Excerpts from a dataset
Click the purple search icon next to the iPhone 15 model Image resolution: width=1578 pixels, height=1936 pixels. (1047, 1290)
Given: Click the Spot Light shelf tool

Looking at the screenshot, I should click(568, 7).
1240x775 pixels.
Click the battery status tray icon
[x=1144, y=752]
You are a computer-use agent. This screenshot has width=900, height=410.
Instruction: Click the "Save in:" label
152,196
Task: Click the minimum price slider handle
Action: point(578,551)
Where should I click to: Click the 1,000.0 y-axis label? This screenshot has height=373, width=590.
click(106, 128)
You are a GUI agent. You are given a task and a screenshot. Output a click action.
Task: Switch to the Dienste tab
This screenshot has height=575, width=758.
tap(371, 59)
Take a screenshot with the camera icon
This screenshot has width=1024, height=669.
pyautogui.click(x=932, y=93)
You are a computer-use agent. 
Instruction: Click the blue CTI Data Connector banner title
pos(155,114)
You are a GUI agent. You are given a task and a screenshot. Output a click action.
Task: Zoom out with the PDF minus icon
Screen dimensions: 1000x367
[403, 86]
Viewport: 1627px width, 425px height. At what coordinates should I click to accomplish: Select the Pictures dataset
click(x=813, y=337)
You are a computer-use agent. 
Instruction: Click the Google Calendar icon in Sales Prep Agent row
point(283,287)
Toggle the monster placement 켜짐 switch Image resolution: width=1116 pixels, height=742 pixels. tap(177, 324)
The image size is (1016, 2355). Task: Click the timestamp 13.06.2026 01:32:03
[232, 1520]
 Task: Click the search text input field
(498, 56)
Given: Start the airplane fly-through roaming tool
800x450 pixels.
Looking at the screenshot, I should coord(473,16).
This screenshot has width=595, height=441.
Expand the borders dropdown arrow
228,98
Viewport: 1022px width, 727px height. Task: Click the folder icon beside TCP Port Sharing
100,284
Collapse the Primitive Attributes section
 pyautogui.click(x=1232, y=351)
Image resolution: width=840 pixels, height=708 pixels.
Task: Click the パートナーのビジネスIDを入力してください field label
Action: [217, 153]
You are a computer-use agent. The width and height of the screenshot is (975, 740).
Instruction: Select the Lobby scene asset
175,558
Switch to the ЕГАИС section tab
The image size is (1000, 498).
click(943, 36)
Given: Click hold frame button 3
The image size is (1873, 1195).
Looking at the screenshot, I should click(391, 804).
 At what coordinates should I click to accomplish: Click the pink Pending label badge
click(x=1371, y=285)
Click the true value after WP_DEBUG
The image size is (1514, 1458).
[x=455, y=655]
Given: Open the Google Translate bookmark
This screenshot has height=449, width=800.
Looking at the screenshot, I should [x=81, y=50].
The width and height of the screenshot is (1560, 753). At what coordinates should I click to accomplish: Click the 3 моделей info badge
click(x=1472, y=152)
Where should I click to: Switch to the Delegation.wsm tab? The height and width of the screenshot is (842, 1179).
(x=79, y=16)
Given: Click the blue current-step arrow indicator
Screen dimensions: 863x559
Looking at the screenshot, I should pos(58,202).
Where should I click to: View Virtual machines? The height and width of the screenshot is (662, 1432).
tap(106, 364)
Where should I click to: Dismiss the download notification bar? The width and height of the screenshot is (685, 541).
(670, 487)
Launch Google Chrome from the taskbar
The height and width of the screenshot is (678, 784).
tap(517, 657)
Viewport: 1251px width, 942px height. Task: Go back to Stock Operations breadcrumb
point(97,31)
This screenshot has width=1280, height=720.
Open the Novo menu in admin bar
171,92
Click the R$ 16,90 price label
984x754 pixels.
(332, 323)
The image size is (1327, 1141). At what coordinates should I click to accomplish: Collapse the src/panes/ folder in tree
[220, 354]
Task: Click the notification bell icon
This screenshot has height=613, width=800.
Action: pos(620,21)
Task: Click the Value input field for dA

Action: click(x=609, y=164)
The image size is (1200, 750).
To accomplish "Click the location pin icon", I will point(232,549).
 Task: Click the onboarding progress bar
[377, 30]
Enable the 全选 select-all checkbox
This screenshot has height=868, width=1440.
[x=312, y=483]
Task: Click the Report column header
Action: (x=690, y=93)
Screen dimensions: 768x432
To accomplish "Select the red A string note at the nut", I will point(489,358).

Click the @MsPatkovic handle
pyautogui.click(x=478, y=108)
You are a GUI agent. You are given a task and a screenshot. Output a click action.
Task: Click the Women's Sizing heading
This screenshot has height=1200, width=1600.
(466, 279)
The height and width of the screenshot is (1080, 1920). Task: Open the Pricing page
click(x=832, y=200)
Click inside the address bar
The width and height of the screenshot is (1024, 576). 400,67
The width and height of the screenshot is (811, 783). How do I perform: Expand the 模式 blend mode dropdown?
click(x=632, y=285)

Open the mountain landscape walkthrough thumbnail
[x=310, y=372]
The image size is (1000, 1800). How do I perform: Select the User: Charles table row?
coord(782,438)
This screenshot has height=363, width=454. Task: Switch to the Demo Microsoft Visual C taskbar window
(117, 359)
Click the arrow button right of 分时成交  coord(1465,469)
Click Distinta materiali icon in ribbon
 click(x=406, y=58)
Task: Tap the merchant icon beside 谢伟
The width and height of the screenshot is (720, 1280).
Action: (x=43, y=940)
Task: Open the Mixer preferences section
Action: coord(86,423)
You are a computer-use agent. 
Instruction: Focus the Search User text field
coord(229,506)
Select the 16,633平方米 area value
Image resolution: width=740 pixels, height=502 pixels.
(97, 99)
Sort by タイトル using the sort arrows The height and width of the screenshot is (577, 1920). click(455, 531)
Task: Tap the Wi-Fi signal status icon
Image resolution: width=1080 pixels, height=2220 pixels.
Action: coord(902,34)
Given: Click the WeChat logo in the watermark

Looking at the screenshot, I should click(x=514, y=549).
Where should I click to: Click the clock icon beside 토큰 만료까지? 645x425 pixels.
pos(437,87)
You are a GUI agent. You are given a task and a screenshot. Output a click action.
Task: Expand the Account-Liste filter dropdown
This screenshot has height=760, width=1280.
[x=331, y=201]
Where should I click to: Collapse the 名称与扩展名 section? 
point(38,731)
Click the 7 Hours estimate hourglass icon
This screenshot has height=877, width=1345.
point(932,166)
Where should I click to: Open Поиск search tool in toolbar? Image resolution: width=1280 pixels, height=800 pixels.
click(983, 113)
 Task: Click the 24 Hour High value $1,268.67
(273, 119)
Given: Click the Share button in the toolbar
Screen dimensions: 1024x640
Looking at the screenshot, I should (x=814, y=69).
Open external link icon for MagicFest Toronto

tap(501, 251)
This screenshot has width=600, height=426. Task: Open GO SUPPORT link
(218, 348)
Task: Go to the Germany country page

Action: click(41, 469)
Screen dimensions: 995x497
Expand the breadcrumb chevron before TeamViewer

• **Task**
Every record above is to be copied out exactly.

• **Task solution**
Click the purple search icon next to the iPhone 15 model Image resolution: width=1578 pixels, height=1936 pixels. (1047, 1290)
Given: Click the Spot Light shelf tool

Looking at the screenshot, I should click(568, 7).
1240x775 pixels.
Click the battery status tray icon
[x=1144, y=752]
You are a computer-use agent. This screenshot has width=900, height=410.
Instruction: Click the "Save in:" label
152,196
Task: Click the minimum price slider handle
Action: point(578,551)
Where should I click to: Click the 1,000.0 y-axis label? This screenshot has height=373, width=590.
click(106, 128)
You are a GUI agent. You are given a task and a screenshot. Output a click action.
Task: Switch to the Dienste tab
This screenshot has height=575, width=758.
tap(371, 59)
Take a screenshot with the camera icon
This screenshot has width=1024, height=669.
pyautogui.click(x=932, y=93)
You are a computer-use agent. 
Instruction: Click the blue CTI Data Connector banner title
pos(155,114)
You are a GUI agent. You are given a task and a screenshot. Output a click action.
Task: Zoom out with the PDF minus icon
Screen dimensions: 1000x367
[403, 86]
Viewport: 1627px width, 425px height. At what coordinates should I click to accomplish: Select the Pictures dataset
click(x=813, y=337)
You are a computer-use agent. 
Instruction: Click the Google Calendar icon in Sales Prep Agent row
point(283,287)
Toggle the monster placement 켜짐 switch Image resolution: width=1116 pixels, height=742 pixels. tap(177, 324)
The image size is (1016, 2355). Task: Click the timestamp 13.06.2026 01:32:03
[232, 1520]
 Task: Click the search text input field
(498, 56)
Given: Start the airplane fly-through roaming tool
800x450 pixels.
Looking at the screenshot, I should coord(473,16).
This screenshot has width=595, height=441.
Expand the borders dropdown arrow
228,98
Viewport: 1022px width, 727px height. Task: Click the folder icon beside TCP Port Sharing
100,284
Collapse the Primitive Attributes section
 pyautogui.click(x=1232, y=351)
Image resolution: width=840 pixels, height=708 pixels.
Task: Click the パートナーのビジネスIDを入力してください field label
Action: [217, 153]
You are a computer-use agent. The width and height of the screenshot is (975, 740).
Instruction: Select the Lobby scene asset
175,558
Switch to the ЕГАИС section tab
The image size is (1000, 498).
click(943, 36)
Given: Click hold frame button 3
The image size is (1873, 1195).
Looking at the screenshot, I should click(391, 804).
 At what coordinates should I click to accomplish: Click the pink Pending label badge
click(x=1371, y=285)
Click the true value after WP_DEBUG
The image size is (1514, 1458).
[x=455, y=655]
Given: Open the Google Translate bookmark
This screenshot has height=449, width=800.
Looking at the screenshot, I should [x=81, y=50].
The width and height of the screenshot is (1560, 753). At what coordinates should I click to accomplish: Click the 3 моделей info badge
click(x=1472, y=152)
Where should I click to: Switch to the Delegation.wsm tab? The height and width of the screenshot is (842, 1179).
(x=79, y=16)
Given: Click the blue current-step arrow indicator
Screen dimensions: 863x559
Looking at the screenshot, I should pos(58,202).
Where should I click to: View Virtual machines? The height and width of the screenshot is (662, 1432).
tap(106, 364)
Where should I click to: Dismiss the download notification bar? The width and height of the screenshot is (685, 541).
(670, 487)
Launch Google Chrome from the taskbar
The height and width of the screenshot is (678, 784).
tap(517, 657)
Viewport: 1251px width, 942px height. Task: Go back to Stock Operations breadcrumb
point(97,31)
This screenshot has width=1280, height=720.
Open the Novo menu in admin bar
171,92
Click the R$ 16,90 price label
984x754 pixels.
(332, 323)
The image size is (1327, 1141). At what coordinates should I click to accomplish: Collapse the src/panes/ folder in tree
[220, 354]
Task: Click the notification bell icon
This screenshot has height=613, width=800.
Action: pos(620,21)
Task: Click the Value input field for dA

Action: click(x=609, y=164)
The image size is (1200, 750).
To accomplish "Click the location pin icon", I will point(232,549).
 Task: Click the onboarding progress bar
[377, 30]
Enable the 全选 select-all checkbox
This screenshot has height=868, width=1440.
[x=312, y=483]
Task: Click the Report column header
Action: (x=690, y=93)
Screen dimensions: 768x432
To accomplish "Select the red A string note at the nut", I will point(489,358).

Click the @MsPatkovic handle
pyautogui.click(x=478, y=108)
You are a GUI agent. You are given a task and a screenshot. Output a click action.
Task: Click the Women's Sizing heading
This screenshot has height=1200, width=1600.
(466, 279)
The height and width of the screenshot is (1080, 1920). Task: Open the Pricing page
click(x=832, y=200)
Click inside the address bar
The width and height of the screenshot is (1024, 576). 400,67
The width and height of the screenshot is (811, 783). How do I perform: Expand the 模式 blend mode dropdown?
click(x=632, y=285)

Open the mountain landscape walkthrough thumbnail
[x=310, y=372]
The image size is (1000, 1800). How do I perform: Select the User: Charles table row?
coord(782,438)
This screenshot has height=363, width=454. Task: Switch to the Demo Microsoft Visual C taskbar window
(117, 359)
Click the arrow button right of 分时成交  coord(1465,469)
Click Distinta materiali icon in ribbon
 click(x=406, y=58)
Task: Tap the merchant icon beside 谢伟
The width and height of the screenshot is (720, 1280).
Action: (x=43, y=940)
Task: Open the Mixer preferences section
Action: coord(86,423)
You are a computer-use agent. 
Instruction: Focus the Search User text field
coord(229,506)
Select the 16,633平方米 area value
Image resolution: width=740 pixels, height=502 pixels.
(97, 99)
Sort by タイトル using the sort arrows The height and width of the screenshot is (577, 1920). click(455, 531)
Task: Tap the Wi-Fi signal status icon
Image resolution: width=1080 pixels, height=2220 pixels.
Action: coord(902,34)
Given: Click the WeChat logo in the watermark

Looking at the screenshot, I should click(x=514, y=549).
Where should I click to: Click the clock icon beside 토큰 만료까지? 645x425 pixels.
pos(437,87)
You are a GUI agent. You are given a task and a screenshot. Output a click action.
Task: Expand the Account-Liste filter dropdown
This screenshot has height=760, width=1280.
[x=331, y=201]
Where should I click to: Collapse the 名称与扩展名 section? 
point(38,731)
Click the 7 Hours estimate hourglass icon
This screenshot has height=877, width=1345.
point(932,166)
Where should I click to: Open Поиск search tool in toolbar? Image resolution: width=1280 pixels, height=800 pixels.
click(983, 113)
 Task: Click the 24 Hour High value $1,268.67
(273, 119)
Given: Click the Share button in the toolbar
Screen dimensions: 1024x640
Looking at the screenshot, I should (x=814, y=69).
Open external link icon for MagicFest Toronto

tap(501, 251)
This screenshot has width=600, height=426. Task: Open GO SUPPORT link
(218, 348)
Task: Go to the Germany country page

Action: click(41, 469)
Screen dimensions: 995x497
Expand the breadcrumb chevron before TeamViewer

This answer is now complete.